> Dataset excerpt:
+++

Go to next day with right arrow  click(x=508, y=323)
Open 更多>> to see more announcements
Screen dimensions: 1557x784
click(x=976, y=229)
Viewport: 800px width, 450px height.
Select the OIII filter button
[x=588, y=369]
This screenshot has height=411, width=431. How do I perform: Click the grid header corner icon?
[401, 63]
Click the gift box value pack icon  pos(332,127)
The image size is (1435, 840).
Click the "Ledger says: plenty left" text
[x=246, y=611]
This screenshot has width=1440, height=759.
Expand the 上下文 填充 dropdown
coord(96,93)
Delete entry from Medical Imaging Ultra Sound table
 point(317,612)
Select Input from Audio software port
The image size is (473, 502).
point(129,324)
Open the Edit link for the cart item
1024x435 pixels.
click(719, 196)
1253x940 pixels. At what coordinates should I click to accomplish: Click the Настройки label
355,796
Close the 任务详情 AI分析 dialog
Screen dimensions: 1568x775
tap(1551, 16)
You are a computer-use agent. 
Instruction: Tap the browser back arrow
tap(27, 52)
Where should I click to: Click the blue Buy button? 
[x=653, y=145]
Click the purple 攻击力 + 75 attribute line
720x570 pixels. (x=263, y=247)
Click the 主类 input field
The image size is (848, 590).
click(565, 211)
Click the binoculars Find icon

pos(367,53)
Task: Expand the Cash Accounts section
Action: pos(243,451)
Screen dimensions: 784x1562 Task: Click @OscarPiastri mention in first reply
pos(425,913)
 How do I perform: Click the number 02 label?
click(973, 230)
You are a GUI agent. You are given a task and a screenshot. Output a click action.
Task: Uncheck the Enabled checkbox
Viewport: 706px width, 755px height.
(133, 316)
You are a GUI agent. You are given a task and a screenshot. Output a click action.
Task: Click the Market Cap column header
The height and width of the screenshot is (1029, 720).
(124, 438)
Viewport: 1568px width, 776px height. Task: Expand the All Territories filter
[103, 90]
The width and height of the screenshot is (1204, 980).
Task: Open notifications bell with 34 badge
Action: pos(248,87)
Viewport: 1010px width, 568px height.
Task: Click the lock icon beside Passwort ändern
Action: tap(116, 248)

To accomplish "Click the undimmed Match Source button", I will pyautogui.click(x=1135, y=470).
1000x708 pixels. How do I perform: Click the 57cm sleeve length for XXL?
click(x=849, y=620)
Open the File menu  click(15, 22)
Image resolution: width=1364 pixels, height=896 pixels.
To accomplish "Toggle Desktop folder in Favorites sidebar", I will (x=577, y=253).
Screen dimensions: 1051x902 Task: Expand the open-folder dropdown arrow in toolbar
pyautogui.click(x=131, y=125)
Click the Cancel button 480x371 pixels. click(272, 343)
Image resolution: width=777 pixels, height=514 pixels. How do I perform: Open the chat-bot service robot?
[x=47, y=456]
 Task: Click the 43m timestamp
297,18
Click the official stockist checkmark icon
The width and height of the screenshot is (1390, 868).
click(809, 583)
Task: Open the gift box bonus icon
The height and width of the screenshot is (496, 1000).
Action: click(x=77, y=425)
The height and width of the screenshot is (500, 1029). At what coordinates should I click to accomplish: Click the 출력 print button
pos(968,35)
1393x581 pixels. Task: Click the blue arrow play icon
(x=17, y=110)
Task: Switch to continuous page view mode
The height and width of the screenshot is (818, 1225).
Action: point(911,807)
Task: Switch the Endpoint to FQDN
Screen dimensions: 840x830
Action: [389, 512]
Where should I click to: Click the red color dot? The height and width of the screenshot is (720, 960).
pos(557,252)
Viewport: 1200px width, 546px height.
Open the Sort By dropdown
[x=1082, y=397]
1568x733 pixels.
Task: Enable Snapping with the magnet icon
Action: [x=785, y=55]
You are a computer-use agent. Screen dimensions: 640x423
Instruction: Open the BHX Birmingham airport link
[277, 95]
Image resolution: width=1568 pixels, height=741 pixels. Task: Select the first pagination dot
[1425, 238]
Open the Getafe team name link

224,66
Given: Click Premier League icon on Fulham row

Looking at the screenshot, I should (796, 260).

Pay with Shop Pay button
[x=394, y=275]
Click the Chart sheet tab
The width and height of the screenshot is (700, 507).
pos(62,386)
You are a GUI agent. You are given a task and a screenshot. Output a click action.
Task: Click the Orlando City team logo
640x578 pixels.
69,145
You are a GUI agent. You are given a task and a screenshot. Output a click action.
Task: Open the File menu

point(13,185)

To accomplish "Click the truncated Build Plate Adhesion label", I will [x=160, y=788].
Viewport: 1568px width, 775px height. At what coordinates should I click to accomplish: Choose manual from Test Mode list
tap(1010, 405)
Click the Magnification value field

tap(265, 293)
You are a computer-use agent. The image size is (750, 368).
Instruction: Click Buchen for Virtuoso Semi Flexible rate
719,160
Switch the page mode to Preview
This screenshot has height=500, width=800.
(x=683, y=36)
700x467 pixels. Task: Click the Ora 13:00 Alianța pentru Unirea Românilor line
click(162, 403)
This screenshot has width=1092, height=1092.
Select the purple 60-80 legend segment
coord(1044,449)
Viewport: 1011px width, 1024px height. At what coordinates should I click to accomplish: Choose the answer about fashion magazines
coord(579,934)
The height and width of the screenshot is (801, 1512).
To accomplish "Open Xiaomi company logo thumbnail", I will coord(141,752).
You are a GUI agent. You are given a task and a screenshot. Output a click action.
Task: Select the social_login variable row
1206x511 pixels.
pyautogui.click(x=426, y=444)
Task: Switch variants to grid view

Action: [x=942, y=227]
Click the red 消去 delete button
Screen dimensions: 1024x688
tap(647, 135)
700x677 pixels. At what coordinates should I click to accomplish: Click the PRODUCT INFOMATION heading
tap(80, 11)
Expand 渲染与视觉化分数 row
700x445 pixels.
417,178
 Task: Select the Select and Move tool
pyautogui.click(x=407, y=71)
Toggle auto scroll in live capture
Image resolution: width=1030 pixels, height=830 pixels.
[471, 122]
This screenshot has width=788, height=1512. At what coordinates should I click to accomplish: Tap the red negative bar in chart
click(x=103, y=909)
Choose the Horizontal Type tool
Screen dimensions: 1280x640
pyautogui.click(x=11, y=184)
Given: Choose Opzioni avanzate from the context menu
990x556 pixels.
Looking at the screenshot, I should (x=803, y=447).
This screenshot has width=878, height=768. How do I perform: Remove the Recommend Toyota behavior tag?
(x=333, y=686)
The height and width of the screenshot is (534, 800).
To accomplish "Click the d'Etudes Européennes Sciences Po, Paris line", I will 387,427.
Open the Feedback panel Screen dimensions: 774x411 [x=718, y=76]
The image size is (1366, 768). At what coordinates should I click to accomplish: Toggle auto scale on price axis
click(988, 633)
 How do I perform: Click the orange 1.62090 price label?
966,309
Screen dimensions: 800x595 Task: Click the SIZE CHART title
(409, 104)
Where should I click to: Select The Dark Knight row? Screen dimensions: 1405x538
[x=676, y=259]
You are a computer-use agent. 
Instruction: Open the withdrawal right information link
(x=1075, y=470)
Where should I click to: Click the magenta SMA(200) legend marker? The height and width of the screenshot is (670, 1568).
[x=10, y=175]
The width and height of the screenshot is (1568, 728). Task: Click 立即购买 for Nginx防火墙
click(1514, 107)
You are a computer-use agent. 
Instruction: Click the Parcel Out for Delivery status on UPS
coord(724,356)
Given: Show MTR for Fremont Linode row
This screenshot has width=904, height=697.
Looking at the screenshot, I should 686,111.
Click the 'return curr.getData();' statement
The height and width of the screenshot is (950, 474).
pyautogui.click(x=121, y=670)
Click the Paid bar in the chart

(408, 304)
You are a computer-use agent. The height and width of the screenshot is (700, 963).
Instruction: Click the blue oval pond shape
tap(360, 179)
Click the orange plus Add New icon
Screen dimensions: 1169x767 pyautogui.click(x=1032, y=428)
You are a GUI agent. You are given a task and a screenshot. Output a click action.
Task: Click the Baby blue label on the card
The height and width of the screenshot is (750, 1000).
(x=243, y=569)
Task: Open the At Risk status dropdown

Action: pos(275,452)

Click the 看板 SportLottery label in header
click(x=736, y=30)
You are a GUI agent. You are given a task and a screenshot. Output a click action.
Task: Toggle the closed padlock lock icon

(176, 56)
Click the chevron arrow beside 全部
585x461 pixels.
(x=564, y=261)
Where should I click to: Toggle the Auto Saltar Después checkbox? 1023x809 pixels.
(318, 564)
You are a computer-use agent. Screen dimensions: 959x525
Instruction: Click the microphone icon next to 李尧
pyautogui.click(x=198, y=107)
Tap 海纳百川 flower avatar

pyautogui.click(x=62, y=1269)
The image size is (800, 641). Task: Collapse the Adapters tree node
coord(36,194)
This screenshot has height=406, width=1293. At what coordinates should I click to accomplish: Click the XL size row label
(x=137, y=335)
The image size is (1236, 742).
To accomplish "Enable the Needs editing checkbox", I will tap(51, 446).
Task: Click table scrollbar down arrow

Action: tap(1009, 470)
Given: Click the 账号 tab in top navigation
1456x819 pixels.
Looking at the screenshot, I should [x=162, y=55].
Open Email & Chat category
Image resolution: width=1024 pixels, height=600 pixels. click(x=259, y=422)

+++

> Your goal: Reproduce everything in the data from the line containing "You are a computer-use agent. The height" down to the line containing "(x=243, y=569)", substituting "green" for "orange" and leaving everything else unchanged.

> Output for this task:
You are a computer-use agent. The height and width of the screenshot is (700, 963).
Instruction: Click the blue oval pond shape
tap(360, 179)
Click the green plus Add New icon
Screen dimensions: 1169x767 pyautogui.click(x=1032, y=428)
You are a GUI agent. You are given a task and a screenshot. Output a click action.
Task: Click the Baby blue label on the card
The height and width of the screenshot is (750, 1000).
(x=243, y=569)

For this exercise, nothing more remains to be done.